Bijlage II – Overzicht van toename van de kredieten per beleidsdomein ten gevolge indexatie t.o.v. 2009 67

HOOFDSTUK I

INLEIDING

Overwegende dat deze meerjarenbegroting het begrotingsdocument is dat de huidige legislatuur afsluit, wijkt ze inzake opzet lichtjes af van de voorgaande neergelegde meerjarenbegrotingen, in die mate dat er een dubbel doel wordt nagestreefd:

Enerzijds een vooruitblik werpen op de toekomstige legislatuur 2009-2014 met de daaraan verbonden inschatting van de beleidsruimte die de toekomstige regeringsploeg ter beschikking heeft,

maar anderzijds ook even achteruit te blikken naar de realisaties van de voorbije 2 legislaturen, teneinde een aantal politiek relevante vergelijkingen mogelijk te maken.

Als historicus ben ik er immers ten zeerste van overtuigd dat het maken van een reflectie omtrent het verleden, zeer nuttige lessen kan opleveren voor de toekomst.

In dat opzicht meen ik te mogen stellen dat de absolute rode draad doorheen de begrotingen van de voorbije legislaturen is geweest dat de Vlaamse regering via haar begroting(en) permanent een voorzichtig-orthodox en doelbewust begrotingsbeleid heeft gevoerd.

De doelstelling was om tegen het einde van deze legislatuur Vlaanderen effectief volledig schuldenvrije te maken en dit door middel van het rigoureus volgen en respecteren van het strengste pad inzake begrotingsnorm zoals voorgesteld door de Hoge Raad voor Financiën.

Zo heeft Vlaanderen de voorbije 2 legislaturen 6,2 miljard euro begrotingsoverschotten gerealiseerd waarmee het zijn volledige schuld heeft afgelost, een uitstaande schuld die eind 1998 nog 6,6 miljard euro bedroeg.

Vlaanderen is de facto zelfs nog een stap verder gegaan.

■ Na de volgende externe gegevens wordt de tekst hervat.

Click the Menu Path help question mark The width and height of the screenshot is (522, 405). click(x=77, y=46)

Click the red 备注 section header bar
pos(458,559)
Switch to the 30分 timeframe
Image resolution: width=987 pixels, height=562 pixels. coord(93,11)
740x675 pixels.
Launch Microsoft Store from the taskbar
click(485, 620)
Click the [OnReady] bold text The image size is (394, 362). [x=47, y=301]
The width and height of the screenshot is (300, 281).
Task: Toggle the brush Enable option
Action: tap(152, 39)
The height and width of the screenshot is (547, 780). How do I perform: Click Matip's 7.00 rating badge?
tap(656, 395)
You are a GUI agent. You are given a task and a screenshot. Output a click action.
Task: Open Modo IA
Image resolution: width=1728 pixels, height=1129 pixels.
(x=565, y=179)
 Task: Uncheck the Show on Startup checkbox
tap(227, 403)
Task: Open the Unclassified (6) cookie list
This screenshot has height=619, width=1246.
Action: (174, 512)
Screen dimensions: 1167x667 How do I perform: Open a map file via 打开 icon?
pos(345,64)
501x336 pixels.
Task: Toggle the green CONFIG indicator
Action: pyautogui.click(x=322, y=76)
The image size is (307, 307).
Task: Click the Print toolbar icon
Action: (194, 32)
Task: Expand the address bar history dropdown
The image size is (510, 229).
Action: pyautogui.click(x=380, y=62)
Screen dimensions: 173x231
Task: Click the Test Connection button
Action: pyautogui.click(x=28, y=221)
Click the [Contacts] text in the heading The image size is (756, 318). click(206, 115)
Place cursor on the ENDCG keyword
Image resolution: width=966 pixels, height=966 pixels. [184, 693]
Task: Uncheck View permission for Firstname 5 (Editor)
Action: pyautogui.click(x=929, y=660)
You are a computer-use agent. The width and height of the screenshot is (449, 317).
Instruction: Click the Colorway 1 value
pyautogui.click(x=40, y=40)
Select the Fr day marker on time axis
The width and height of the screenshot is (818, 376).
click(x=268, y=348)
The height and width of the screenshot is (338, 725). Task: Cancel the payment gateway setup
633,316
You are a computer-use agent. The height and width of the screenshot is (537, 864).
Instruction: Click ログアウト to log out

Bovenop de aflossing van de Vlaamse schuld is er het afgelopen jaar ook nog een substantiële schuldovername en schuldaflossing gebeurd ten gunste van onze Vlaamse steden en gemeenten à rato van 630 miljoen euro.

De reden hiervoor was immers identiek, namelijk door een structurele daling van de rentelasten meer financiële ademruimte creëren met het oog op het dragen van de vergrijzingskost in de toekomst.

En dat het voeren van een strikt en orthodox begrotingsbeleid niet per definitie inteert op de vrije beleidsmarge wordt bewezen door de zeer substantiële uitbreiding van de beleidsruimte die we deze legislatuur hebben gekend.

Zo bedroeg de toename van de beleidsruimte gedurende de periode 1999-2004 3,469 miljard euro en gedurende de periode 2004-2009 5,028 miljard euro.

De vooruitzichten voor de volgende legislatuur liggen in dezelfde lijn. Voor de periode 2009-2014 wordt een uitbreiding van de beleidsruimte met 4,876 miljard euro verwacht.

Dit bedrag is echter de bruto beleidsruimte.

Dit omvat zowel de ingevulde ruimte ten gevolge van indexeringskosten, het aanhouden en verder op kruissnelheid brengen van constant beleid, alsook de naar de toekomst toe nog met nieuw beleid in te vullen budgettaire ruimte.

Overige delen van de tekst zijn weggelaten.